▸ PROBLEM DETAILS
From the first line to the last, write out the records below exactly as they appear.

▸ DATA PROVIDED

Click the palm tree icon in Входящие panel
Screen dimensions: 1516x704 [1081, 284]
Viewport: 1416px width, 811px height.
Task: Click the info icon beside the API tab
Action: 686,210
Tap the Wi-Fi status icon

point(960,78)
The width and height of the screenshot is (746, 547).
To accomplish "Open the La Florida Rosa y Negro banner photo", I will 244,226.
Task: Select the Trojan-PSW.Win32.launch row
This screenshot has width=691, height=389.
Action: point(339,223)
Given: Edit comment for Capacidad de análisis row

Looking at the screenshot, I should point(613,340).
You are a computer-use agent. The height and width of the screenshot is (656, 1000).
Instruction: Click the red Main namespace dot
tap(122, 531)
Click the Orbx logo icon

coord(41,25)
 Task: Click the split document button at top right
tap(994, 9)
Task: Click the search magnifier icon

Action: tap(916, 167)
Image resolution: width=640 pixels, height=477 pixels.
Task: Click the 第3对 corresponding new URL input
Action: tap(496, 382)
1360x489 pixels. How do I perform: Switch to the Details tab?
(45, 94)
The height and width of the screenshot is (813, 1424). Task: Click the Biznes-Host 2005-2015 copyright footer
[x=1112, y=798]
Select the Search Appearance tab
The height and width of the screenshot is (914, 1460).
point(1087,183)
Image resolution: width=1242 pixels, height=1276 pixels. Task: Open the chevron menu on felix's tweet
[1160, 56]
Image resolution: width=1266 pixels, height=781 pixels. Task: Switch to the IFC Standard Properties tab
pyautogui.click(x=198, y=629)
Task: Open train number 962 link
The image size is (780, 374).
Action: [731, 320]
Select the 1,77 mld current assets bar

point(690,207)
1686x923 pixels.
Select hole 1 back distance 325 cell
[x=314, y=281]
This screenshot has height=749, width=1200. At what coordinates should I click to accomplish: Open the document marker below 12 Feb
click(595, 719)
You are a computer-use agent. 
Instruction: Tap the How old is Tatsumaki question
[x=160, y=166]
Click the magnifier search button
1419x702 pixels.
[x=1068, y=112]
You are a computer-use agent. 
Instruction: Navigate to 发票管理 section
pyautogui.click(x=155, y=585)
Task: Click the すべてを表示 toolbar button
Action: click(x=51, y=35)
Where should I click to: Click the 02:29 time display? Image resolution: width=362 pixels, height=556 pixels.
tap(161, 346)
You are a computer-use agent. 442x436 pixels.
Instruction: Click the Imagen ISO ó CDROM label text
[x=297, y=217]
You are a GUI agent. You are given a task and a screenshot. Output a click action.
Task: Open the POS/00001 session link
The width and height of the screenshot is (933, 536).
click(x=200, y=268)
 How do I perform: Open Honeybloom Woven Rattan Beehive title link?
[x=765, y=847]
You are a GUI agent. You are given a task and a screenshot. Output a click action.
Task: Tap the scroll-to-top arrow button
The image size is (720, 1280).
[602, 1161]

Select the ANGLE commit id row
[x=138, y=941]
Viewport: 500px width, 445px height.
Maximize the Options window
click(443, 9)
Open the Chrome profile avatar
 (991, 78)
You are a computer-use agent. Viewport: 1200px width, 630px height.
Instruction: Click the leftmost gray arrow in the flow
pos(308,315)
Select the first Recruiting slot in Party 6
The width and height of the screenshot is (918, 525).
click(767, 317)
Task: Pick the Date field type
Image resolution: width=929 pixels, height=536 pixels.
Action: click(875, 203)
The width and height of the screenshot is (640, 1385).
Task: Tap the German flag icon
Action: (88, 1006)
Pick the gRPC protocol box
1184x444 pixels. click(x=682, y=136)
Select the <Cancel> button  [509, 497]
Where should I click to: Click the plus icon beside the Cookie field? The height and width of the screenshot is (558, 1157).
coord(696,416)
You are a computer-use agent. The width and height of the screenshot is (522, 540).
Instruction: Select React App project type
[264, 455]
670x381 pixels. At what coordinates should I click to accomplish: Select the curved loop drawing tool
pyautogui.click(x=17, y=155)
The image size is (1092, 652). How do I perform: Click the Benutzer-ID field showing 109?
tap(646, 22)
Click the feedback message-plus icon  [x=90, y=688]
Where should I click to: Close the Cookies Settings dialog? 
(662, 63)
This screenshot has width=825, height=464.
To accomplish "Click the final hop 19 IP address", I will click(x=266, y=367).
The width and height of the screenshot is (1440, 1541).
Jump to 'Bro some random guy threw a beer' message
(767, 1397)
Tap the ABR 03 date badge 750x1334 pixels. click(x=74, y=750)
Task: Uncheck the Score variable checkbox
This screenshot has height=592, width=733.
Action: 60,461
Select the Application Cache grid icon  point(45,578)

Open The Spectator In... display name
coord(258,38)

▸ PROBLEM SOLUTION
Click the palm tree icon in Входящие panel
Screen dimensions: 1516x704 [1081, 284]
Viewport: 1416px width, 811px height.
Task: Click the info icon beside the API tab
Action: 686,210
Tap the Wi-Fi status icon

point(960,78)
The width and height of the screenshot is (746, 547).
To accomplish "Open the La Florida Rosa y Negro banner photo", I will 244,226.
Task: Select the Trojan-PSW.Win32.launch row
This screenshot has width=691, height=389.
Action: point(339,223)
Given: Edit comment for Capacidad de análisis row

Looking at the screenshot, I should point(613,340).
You are a computer-use agent. The height and width of the screenshot is (656, 1000).
Instruction: Click the red Main namespace dot
tap(122, 531)
Click the Orbx logo icon

coord(41,25)
 Task: Click the split document button at top right
tap(994, 9)
Task: Click the search magnifier icon

Action: tap(916, 167)
Image resolution: width=640 pixels, height=477 pixels.
Task: Click the 第3对 corresponding new URL input
Action: tap(496, 382)
1360x489 pixels. How do I perform: Switch to the Details tab?
(45, 94)
The height and width of the screenshot is (813, 1424). Task: Click the Biznes-Host 2005-2015 copyright footer
[x=1112, y=798]
Select the Search Appearance tab
The height and width of the screenshot is (914, 1460).
point(1087,183)
Image resolution: width=1242 pixels, height=1276 pixels. Task: Open the chevron menu on felix's tweet
[1160, 56]
Image resolution: width=1266 pixels, height=781 pixels. Task: Switch to the IFC Standard Properties tab
pyautogui.click(x=198, y=629)
Task: Open train number 962 link
The image size is (780, 374).
Action: [731, 320]
Select the 1,77 mld current assets bar

point(690,207)
1686x923 pixels.
Select hole 1 back distance 325 cell
[x=314, y=281]
This screenshot has height=749, width=1200. At what coordinates should I click to accomplish: Open the document marker below 12 Feb
click(595, 719)
You are a computer-use agent. 
Instruction: Tap the How old is Tatsumaki question
[x=160, y=166]
Click the magnifier search button
1419x702 pixels.
[x=1068, y=112]
You are a computer-use agent. 
Instruction: Navigate to 发票管理 section
pyautogui.click(x=155, y=585)
Task: Click the すべてを表示 toolbar button
Action: click(x=51, y=35)
Where should I click to: Click the 02:29 time display? Image resolution: width=362 pixels, height=556 pixels.
tap(161, 346)
You are a computer-use agent. 442x436 pixels.
Instruction: Click the Imagen ISO ó CDROM label text
[x=297, y=217]
You are a GUI agent. You are given a task and a screenshot. Output a click action.
Task: Open the POS/00001 session link
The width and height of the screenshot is (933, 536).
click(x=200, y=268)
 How do I perform: Open Honeybloom Woven Rattan Beehive title link?
[x=765, y=847]
You are a GUI agent. You are given a task and a screenshot. Output a click action.
Task: Tap the scroll-to-top arrow button
The image size is (720, 1280).
[602, 1161]

Select the ANGLE commit id row
[x=138, y=941]
Viewport: 500px width, 445px height.
Maximize the Options window
click(443, 9)
Open the Chrome profile avatar
 (991, 78)
You are a computer-use agent. Viewport: 1200px width, 630px height.
Instruction: Click the leftmost gray arrow in the flow
pos(308,315)
Select the first Recruiting slot in Party 6
The width and height of the screenshot is (918, 525).
click(767, 317)
Task: Pick the Date field type
Image resolution: width=929 pixels, height=536 pixels.
Action: click(875, 203)
The width and height of the screenshot is (640, 1385).
Task: Tap the German flag icon
Action: (88, 1006)
Pick the gRPC protocol box
1184x444 pixels. click(x=682, y=136)
Select the <Cancel> button  [509, 497]
Where should I click to: Click the plus icon beside the Cookie field? The height and width of the screenshot is (558, 1157).
coord(696,416)
You are a computer-use agent. The width and height of the screenshot is (522, 540).
Instruction: Select React App project type
[264, 455]
670x381 pixels. At what coordinates should I click to accomplish: Select the curved loop drawing tool
pyautogui.click(x=17, y=155)
The image size is (1092, 652). How do I perform: Click the Benutzer-ID field showing 109?
tap(646, 22)
Click the feedback message-plus icon  [x=90, y=688]
Where should I click to: Close the Cookies Settings dialog? 
(662, 63)
This screenshot has width=825, height=464.
To accomplish "Click the final hop 19 IP address", I will click(x=266, y=367).
The width and height of the screenshot is (1440, 1541).
Jump to 'Bro some random guy threw a beer' message
(767, 1397)
Tap the ABR 03 date badge 750x1334 pixels. click(x=74, y=750)
Task: Uncheck the Score variable checkbox
This screenshot has height=592, width=733.
Action: 60,461
Select the Application Cache grid icon  point(45,578)

Open The Spectator In... display name
coord(258,38)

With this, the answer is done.